Ruin and Restitution: is not just one more work about the poetics of Spanish romanticism, but one of those rare books which, from time to time, capsize received knowledge. It asks questions that have been staring Hispanists in the face without being explicitly formulated, questions about all they purportedly wanted to know about class, nation, politics, and ideology, but did not dare to ask. By tacitly locating recent literary historiography in the national romantic continuum that constitutes his object of study, Philip Silver provides some indications of why these questions were not raised before.
Although nineteenth-century Spain was constructed by central and northern European contemporaries as the embodiment of romanticism-an extended commonplace that prompted Mario Praz to write a book on Unromantic Spain-' literary or philosophical production in this country could not match in intention or quality the aesthetic renewal launched by the German and English romantics. To Novalis's summons: "Die Welt muff romantisiert werden" (the world must be romanticized), Spanish poets responded with a distorted recuperation of the past. For this flawed recuperation of what they saw as the national past, their uninformed apprehension of the new aesthetic was in part to blame. Another reason, largely unexplored in the present book, is the fact that, in the absence of a national system of education until the 1857 Moyano law, poets supplied a great deal of knowledge about the "national" past, much as Perez Galdos's National Episodes would supply the modicum of history necessary to nationalize various generations of Spaniards at the end of the century. In this context of a missing national tradition, it may be entirely appropriate to speak of the romantic invention of the national past.
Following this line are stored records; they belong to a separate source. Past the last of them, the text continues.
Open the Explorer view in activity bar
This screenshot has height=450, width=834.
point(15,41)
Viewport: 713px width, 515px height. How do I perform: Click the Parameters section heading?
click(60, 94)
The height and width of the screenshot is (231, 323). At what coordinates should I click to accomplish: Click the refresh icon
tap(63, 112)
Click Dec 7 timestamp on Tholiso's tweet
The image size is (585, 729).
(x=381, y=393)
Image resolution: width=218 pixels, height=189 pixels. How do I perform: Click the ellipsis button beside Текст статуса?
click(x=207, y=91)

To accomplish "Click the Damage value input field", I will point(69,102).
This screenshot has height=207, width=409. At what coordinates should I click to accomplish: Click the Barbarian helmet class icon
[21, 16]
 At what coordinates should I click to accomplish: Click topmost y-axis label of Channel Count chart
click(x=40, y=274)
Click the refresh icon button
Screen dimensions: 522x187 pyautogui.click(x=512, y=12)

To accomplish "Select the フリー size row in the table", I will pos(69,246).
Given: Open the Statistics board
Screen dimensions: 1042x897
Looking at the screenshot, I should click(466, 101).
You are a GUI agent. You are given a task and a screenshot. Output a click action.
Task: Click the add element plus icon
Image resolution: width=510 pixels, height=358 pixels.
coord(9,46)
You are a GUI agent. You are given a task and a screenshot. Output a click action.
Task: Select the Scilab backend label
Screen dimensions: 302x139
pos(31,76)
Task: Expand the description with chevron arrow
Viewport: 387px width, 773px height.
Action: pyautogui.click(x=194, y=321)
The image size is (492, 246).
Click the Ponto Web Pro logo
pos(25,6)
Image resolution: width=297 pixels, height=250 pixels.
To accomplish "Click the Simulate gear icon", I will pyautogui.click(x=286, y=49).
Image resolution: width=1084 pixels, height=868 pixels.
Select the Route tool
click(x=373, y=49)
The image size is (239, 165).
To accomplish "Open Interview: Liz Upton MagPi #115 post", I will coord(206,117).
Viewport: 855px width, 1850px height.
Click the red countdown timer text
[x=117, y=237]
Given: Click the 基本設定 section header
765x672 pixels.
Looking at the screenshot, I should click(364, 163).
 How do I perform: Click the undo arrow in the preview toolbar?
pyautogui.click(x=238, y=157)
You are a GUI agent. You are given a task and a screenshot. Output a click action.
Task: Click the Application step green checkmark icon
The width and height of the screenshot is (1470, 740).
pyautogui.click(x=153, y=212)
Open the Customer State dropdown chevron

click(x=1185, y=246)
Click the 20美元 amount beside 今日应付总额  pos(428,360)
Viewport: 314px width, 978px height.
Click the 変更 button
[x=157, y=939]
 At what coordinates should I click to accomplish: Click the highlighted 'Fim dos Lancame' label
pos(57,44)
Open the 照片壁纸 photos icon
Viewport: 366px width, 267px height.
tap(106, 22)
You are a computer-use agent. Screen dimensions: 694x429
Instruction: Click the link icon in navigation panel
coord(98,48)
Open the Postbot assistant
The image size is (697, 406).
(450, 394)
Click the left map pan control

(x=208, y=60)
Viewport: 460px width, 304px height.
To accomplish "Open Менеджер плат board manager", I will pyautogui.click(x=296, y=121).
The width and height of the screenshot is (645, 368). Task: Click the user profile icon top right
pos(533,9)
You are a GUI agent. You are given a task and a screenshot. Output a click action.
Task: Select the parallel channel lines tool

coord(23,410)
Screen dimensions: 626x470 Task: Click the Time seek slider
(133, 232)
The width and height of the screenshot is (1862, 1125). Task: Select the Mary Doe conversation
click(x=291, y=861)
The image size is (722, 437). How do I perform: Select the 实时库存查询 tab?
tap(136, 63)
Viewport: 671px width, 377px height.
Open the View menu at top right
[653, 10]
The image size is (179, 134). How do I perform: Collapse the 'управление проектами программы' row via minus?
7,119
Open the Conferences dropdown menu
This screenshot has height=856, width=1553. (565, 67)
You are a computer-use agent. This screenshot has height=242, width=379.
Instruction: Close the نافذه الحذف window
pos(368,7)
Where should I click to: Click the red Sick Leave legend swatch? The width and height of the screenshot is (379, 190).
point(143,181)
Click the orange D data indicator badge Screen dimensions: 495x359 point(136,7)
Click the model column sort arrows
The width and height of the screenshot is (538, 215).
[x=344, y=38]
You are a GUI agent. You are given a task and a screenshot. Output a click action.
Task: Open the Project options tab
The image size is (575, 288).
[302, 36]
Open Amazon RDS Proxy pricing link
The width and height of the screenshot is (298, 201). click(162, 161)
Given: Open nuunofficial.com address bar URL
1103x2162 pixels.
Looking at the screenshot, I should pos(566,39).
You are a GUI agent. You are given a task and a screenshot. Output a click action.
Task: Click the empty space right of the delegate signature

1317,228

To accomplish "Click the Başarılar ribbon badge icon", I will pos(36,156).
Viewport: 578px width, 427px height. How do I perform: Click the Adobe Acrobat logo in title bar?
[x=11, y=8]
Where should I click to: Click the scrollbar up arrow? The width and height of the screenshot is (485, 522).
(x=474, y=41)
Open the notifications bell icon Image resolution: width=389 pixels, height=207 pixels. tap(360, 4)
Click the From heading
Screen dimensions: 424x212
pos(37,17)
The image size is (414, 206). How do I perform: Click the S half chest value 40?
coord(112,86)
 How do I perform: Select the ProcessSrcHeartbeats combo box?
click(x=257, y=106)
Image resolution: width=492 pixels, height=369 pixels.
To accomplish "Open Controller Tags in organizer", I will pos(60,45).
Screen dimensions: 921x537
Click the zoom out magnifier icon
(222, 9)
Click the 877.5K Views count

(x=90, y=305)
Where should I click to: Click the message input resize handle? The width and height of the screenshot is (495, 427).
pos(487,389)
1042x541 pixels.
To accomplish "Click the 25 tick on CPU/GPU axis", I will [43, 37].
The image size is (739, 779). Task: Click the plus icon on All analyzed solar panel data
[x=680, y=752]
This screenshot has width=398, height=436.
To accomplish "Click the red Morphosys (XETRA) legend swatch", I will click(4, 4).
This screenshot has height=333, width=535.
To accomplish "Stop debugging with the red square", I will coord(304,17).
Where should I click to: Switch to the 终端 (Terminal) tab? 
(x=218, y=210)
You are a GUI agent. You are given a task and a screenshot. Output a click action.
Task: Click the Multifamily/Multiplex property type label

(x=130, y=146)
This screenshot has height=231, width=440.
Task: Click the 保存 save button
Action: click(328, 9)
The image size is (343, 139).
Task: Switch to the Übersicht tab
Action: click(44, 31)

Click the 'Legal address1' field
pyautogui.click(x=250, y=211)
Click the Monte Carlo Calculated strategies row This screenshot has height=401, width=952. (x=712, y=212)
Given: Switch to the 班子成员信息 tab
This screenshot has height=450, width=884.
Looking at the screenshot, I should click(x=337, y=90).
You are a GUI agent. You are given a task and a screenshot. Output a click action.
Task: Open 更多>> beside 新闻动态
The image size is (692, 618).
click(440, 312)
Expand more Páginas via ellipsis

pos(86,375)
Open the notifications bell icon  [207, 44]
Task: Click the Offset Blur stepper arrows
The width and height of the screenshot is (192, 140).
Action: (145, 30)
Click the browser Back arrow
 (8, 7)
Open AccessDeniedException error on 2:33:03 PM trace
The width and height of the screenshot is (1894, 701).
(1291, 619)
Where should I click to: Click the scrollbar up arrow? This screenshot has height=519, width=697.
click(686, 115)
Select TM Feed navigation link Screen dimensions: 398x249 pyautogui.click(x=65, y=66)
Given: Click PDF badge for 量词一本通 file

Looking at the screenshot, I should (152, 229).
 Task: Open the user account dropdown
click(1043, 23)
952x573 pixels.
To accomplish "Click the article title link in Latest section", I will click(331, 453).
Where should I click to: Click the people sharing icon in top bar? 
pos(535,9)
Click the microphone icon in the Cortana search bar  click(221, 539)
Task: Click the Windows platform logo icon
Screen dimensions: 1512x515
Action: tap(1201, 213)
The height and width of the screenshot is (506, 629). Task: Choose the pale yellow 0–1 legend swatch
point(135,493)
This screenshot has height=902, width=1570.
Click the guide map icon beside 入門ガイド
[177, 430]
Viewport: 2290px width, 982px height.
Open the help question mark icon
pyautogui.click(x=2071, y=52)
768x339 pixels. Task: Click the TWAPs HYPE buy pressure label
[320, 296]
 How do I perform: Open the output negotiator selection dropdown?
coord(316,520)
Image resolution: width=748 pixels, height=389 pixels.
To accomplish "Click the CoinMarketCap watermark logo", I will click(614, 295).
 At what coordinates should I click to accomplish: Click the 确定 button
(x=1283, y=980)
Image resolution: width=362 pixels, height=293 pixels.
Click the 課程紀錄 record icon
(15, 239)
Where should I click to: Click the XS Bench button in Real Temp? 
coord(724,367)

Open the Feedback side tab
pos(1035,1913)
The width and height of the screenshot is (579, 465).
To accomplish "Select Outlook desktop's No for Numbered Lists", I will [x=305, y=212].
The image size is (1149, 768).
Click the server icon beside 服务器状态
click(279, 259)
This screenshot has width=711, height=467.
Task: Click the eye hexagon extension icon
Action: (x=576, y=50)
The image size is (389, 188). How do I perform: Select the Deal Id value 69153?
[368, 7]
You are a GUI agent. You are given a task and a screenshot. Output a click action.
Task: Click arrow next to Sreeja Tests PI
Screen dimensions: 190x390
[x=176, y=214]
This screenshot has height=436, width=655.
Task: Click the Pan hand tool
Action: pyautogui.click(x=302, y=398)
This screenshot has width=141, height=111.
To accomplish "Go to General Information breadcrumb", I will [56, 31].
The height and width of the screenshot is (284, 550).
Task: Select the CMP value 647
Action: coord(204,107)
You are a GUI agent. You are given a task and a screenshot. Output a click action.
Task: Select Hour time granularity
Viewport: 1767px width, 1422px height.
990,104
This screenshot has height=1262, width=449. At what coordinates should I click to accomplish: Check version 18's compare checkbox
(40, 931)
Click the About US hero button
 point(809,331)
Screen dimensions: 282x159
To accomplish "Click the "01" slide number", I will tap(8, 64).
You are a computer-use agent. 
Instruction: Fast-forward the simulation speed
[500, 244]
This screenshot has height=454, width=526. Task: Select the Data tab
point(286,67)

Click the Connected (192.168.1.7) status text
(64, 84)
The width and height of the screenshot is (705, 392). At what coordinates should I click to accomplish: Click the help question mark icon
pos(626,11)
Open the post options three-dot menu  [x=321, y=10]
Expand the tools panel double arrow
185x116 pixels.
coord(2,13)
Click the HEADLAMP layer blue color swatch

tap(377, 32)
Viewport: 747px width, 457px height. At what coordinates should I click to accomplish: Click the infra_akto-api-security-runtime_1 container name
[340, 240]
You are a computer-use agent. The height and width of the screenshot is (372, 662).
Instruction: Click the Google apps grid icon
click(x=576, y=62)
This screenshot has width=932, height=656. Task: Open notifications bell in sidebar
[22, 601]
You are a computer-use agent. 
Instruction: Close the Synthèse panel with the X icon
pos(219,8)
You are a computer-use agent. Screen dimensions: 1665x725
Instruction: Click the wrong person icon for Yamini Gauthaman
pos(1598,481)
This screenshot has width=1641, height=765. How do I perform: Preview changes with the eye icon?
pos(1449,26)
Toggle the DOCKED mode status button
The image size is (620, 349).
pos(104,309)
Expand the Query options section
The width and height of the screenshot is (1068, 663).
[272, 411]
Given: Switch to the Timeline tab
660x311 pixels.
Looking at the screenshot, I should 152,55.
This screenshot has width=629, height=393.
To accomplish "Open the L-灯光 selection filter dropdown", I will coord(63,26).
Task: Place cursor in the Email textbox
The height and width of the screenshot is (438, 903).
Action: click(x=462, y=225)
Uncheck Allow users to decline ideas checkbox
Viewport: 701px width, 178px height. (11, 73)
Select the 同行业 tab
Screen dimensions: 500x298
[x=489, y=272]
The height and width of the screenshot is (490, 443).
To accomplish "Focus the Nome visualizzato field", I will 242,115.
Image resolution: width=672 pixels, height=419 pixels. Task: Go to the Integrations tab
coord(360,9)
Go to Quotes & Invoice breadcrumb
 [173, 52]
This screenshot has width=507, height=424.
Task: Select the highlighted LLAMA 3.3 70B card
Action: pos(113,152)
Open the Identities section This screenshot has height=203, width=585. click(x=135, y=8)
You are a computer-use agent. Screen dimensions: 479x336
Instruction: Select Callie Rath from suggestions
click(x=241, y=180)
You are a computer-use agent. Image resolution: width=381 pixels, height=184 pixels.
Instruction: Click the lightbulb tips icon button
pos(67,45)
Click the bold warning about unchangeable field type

Instead of engaging in the philosophically productive dialectic between classic and modern poetry, nineteenth-century Spanish poets were in thrall to the Castilian literary tradition, from which they derived their own sense of Spain's historical development and "romantic" values, with the consequence that, as Silver observes in his Introduction, "from 1700 to 1828, Spanish literature seems to have survived by recycling its literary past" (xii).
The riddle of waning creativity after an extended period of exceptional output from the fifteenth...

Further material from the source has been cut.